Segment Start: Input data

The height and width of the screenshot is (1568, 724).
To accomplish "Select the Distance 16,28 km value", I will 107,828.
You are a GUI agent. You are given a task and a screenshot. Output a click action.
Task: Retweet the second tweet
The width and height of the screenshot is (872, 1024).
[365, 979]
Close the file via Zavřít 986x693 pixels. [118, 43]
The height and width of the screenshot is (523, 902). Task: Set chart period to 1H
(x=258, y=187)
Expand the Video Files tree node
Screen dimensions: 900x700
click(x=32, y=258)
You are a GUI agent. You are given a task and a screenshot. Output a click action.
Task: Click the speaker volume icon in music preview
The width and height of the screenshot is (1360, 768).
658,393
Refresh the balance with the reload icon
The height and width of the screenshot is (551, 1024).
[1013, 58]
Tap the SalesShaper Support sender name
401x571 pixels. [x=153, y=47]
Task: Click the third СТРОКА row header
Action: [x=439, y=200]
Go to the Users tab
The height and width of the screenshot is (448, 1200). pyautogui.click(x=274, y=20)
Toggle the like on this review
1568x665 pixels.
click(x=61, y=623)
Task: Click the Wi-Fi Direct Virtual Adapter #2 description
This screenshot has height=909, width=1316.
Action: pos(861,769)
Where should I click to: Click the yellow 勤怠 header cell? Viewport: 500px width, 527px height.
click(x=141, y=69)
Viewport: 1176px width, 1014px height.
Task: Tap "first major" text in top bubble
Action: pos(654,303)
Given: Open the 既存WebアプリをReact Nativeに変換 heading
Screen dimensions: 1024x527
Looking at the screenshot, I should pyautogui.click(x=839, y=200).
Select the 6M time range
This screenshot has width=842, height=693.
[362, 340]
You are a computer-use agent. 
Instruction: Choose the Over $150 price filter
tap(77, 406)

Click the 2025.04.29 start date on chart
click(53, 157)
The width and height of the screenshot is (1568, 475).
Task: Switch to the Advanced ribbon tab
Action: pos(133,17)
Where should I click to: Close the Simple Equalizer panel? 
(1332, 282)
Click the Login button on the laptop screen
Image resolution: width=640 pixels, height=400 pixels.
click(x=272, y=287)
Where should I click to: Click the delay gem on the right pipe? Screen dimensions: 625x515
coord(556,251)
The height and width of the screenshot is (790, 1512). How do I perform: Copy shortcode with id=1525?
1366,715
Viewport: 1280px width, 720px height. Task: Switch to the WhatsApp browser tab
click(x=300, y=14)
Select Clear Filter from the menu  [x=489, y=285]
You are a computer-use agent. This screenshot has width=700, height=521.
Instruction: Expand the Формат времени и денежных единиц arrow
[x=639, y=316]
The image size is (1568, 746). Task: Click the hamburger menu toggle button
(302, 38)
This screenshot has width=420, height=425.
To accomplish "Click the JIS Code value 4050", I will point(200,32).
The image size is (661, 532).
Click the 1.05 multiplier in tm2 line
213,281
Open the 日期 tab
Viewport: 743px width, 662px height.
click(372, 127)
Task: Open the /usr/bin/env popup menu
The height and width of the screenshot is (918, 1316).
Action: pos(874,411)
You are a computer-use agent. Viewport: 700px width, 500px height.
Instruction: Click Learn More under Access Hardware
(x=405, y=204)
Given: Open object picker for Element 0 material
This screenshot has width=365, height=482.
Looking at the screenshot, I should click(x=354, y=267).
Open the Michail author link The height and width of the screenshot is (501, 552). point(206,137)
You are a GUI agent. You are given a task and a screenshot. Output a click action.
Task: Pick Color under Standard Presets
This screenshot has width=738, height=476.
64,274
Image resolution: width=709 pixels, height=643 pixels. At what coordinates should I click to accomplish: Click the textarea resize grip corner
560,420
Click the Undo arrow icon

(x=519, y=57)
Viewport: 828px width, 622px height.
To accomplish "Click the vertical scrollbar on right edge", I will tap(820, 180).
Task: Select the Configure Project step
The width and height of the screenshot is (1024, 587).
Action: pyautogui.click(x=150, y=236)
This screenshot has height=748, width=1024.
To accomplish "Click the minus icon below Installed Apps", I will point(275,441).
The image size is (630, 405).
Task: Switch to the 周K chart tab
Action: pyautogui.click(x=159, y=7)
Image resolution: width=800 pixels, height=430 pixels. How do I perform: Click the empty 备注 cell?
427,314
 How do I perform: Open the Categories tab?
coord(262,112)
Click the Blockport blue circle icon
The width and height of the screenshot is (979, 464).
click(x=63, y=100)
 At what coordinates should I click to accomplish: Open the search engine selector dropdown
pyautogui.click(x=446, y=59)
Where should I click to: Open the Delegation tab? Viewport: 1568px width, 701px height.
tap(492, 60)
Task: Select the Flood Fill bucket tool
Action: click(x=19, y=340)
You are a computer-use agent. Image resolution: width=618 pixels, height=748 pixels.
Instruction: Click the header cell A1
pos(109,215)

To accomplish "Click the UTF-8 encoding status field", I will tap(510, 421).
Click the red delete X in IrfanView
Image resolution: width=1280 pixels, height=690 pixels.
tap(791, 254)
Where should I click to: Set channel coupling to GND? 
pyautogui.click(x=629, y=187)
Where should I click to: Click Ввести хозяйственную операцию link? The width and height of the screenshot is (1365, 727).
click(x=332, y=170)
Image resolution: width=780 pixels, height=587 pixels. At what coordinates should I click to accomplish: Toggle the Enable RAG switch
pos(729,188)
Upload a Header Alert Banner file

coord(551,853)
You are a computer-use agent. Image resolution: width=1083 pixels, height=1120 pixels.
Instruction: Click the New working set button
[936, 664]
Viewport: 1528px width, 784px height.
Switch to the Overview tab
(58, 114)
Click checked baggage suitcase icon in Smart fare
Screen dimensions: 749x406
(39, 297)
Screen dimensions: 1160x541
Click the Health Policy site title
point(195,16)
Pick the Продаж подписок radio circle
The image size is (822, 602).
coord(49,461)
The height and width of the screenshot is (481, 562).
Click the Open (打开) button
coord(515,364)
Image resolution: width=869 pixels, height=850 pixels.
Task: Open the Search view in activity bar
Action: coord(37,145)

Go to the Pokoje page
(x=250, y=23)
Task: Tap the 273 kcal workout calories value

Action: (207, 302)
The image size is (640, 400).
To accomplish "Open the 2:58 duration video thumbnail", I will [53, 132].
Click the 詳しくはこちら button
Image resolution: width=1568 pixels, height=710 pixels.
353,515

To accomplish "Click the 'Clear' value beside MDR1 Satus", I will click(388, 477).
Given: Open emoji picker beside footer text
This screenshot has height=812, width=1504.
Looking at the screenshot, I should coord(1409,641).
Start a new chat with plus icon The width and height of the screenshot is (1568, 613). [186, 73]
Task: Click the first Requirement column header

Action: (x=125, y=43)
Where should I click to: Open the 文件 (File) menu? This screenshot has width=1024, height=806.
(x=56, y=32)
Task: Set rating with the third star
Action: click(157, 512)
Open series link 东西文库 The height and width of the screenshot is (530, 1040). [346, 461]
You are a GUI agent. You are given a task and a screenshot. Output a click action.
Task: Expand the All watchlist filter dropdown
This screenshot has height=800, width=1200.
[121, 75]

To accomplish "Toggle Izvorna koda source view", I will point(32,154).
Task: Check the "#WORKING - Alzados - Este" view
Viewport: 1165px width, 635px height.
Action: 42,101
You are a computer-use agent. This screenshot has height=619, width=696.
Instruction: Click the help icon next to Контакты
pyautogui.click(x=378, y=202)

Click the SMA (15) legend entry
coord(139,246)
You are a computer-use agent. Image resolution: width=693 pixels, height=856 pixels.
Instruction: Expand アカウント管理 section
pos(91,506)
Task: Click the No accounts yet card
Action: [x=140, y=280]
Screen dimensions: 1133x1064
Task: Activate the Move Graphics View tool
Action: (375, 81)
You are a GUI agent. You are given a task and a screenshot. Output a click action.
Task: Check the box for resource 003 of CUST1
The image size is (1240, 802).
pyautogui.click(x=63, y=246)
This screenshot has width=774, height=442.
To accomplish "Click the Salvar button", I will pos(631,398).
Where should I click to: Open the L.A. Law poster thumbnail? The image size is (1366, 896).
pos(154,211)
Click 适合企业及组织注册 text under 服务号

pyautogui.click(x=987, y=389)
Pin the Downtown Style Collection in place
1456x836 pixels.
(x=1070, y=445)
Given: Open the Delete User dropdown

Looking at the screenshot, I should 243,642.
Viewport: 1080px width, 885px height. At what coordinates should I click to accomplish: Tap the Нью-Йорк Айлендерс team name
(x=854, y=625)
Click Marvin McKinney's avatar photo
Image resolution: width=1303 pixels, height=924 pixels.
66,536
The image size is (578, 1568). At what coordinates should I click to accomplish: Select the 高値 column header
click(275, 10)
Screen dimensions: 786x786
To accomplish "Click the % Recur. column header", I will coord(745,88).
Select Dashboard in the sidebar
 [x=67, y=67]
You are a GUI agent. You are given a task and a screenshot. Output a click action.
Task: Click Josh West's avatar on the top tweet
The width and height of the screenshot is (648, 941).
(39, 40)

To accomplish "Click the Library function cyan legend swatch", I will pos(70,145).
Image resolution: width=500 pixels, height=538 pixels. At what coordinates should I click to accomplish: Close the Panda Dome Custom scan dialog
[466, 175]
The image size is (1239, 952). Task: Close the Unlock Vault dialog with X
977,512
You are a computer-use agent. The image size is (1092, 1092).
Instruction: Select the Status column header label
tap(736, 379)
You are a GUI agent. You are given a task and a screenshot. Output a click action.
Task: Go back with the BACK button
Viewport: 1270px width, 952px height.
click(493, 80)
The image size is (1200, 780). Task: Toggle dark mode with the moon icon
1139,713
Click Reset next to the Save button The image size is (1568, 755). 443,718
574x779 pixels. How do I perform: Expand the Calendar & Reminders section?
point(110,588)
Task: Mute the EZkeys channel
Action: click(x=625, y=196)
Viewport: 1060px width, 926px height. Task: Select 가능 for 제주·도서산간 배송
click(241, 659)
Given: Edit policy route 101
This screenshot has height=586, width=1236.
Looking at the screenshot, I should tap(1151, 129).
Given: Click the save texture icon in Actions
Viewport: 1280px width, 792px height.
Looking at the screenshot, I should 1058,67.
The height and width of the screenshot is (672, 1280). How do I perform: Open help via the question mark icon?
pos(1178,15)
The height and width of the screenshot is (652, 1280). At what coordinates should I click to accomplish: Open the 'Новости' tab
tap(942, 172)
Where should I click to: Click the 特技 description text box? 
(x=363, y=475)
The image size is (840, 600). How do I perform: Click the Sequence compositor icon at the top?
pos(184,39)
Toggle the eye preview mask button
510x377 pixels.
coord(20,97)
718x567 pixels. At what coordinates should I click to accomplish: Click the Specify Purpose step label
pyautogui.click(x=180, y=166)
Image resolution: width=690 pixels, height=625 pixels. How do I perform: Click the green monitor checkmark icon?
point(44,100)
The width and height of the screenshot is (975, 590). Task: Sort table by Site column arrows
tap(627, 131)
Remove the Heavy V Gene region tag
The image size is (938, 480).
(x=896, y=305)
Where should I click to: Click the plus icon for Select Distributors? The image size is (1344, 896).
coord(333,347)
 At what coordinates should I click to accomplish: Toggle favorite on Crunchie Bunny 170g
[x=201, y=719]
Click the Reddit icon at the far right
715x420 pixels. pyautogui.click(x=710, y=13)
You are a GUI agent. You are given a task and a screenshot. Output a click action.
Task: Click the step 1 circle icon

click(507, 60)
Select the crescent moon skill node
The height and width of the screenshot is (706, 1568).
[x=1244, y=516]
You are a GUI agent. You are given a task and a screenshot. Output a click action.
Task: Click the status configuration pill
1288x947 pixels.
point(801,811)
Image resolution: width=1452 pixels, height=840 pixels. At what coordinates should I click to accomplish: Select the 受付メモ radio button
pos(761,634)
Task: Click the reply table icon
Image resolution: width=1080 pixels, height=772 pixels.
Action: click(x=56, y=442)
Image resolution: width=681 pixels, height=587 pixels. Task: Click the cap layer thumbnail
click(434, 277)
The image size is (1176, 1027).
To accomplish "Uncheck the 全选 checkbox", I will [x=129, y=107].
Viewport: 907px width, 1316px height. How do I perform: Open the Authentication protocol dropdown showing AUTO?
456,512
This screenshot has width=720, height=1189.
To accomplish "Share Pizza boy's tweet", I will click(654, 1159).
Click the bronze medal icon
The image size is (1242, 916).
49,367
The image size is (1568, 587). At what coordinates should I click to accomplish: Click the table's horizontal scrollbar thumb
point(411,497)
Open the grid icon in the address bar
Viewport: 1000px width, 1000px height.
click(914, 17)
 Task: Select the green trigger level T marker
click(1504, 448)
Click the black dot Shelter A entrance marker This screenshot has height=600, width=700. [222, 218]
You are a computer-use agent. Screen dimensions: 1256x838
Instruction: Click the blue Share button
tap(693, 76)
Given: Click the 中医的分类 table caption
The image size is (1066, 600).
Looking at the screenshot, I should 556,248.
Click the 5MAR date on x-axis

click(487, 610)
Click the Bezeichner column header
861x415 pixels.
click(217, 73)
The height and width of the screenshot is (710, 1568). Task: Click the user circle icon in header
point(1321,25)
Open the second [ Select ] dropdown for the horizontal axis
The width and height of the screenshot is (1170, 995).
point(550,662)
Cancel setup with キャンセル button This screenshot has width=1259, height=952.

Segment End: Input data

— What to do —
Search the records above for the string "beside". Copy every line that contains it.

— Exercise output —
To accomplish "Click the 'Clear' value beside MDR1 Satus", I will click(388, 477).
Given: Open emoji picker beside footer text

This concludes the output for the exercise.